C’est l’un des aspects de cette révision qui confirme bien son inconsistance et le peu de crédit qu’on doit lui accorder. Il s’agit de “ne fâcher personne” et d’accorder à chaque courant idéologique une satisfaction symbolique. Aux “berbéristes”, on donne le statut de “langue officielle”, aux “arabo-islamistes”, on réaffirme l’arabité foncière de l’Algérie, etc. C’est d’ailleurs une vieille pratique des textes fondamentaux algériens, depuis la Charte d’Alger en passant par la Charte nationale, que d’affirmer une chose et son contraire. Mais il faut être précis : il ne s’agit pas en l’occurrence de la recherche d’un équilibre négocié entre des courants et des options politiques, en vue de gérer les contradictions objectives de la société de manière raisonnée et raisonnable ; car, en matière de langues, la ligne de l’arabisation a toujours été et reste un choix stratégique et opérationnel de l’Algérie, alors que tamazight n’est là que pour le décor. Comme au temps de la colonisation où il y avait des “communes de plein exercice” et des “communes mixtes”, nous avons et nous aurons une “langue officielle de plein exercice” (l’arabe) et une “langue officielle sans exercice (ou à exercice strictement limité)” (tamazight).
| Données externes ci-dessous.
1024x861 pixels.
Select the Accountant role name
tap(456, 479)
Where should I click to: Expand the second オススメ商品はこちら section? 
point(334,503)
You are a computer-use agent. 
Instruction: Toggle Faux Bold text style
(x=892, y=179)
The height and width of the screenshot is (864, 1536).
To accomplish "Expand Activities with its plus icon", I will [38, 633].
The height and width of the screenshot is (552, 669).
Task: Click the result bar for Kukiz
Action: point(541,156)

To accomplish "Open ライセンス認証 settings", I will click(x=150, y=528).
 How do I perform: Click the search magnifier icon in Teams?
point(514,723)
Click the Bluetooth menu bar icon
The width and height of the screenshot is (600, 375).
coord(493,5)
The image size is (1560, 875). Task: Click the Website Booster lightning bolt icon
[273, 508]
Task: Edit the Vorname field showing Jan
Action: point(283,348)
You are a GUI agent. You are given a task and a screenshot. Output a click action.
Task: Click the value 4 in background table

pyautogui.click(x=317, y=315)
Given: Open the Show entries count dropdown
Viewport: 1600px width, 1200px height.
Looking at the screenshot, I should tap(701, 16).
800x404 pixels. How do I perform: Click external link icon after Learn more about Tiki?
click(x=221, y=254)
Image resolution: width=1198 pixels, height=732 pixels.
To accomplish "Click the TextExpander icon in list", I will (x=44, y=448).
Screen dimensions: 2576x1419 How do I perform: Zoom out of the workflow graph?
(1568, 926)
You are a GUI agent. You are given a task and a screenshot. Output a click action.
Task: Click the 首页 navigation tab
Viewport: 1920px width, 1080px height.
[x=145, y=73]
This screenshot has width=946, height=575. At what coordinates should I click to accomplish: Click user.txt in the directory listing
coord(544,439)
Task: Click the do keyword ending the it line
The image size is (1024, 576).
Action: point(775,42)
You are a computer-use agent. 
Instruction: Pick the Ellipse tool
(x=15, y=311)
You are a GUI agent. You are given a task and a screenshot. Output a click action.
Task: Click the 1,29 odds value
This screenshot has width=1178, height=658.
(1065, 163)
Cette même “officialisation” est conditionnée par le travail d’une académie pour concrétiser, dans l’avenir, ce statut de seconde langue officielle. Comment voyez-vous, à la lumière de toutes ces contradictions que vous évoquez, cette académie, sa composante et son champ d’action ?
A priori, la future académie sera à l’image de toutes les entreprises officielles algériennes : composée de personnalités qui ne seront pas choisies en fonction de leurs compétences en matière de langue berbère, mais uniquement pour leur docilité et leur adhésion “aux constantes de la nation”, c’est-à-dire aux orientations du pouvoir… Pour sortir des ornières habituelles, il faudrait que cette institution soit réellement indépendante
(y compris dans ses statuts) et composée de personnalités dont l’apport à la langue et à la culture berbères soient indiscutable, par leurs travaux scientifiques et/ou leur production littéraire. Qu’elle soit également ouverte sur le reste de Tamazgha. Car c’est une escroquerie, scientifique et politique, que de vouloir ignorer que tamazight est une réalité nord-africaine.

Craignez-vous un basculement vers la répression ? Quelle sera, selon vous, la réponse idoine si répression il y aura ?
Comme vous le savez, je ne vis pas en Algérie et le détail du contexte politique immédiat peut m’échapper ; je dirai simplement que le risque répressif est toujours présent dans notre pays contre toutes les forces qui défendent le pluralisme réel, le droit au respect de la différence quel que soit le domaine concerné (langue, religion, éthique personnelle…). Pour ce qui est des Berbères, la seule voie raisonnable et efficace reste celle tracée depuis 1980 : celle de la résistance et de l’affirmation pacifiques d’un peuple, sûr de son droit à exister en tant que tel. Car il ne s’agit pas d’être toléré ou d’être relégué au statut de composante du patrimoine, mais bien d’exister : nella, nttalas a nili, ass-a d uzekka ! (“Nous existons, nous avons le droit d’exister, aujourd’hui et demain”).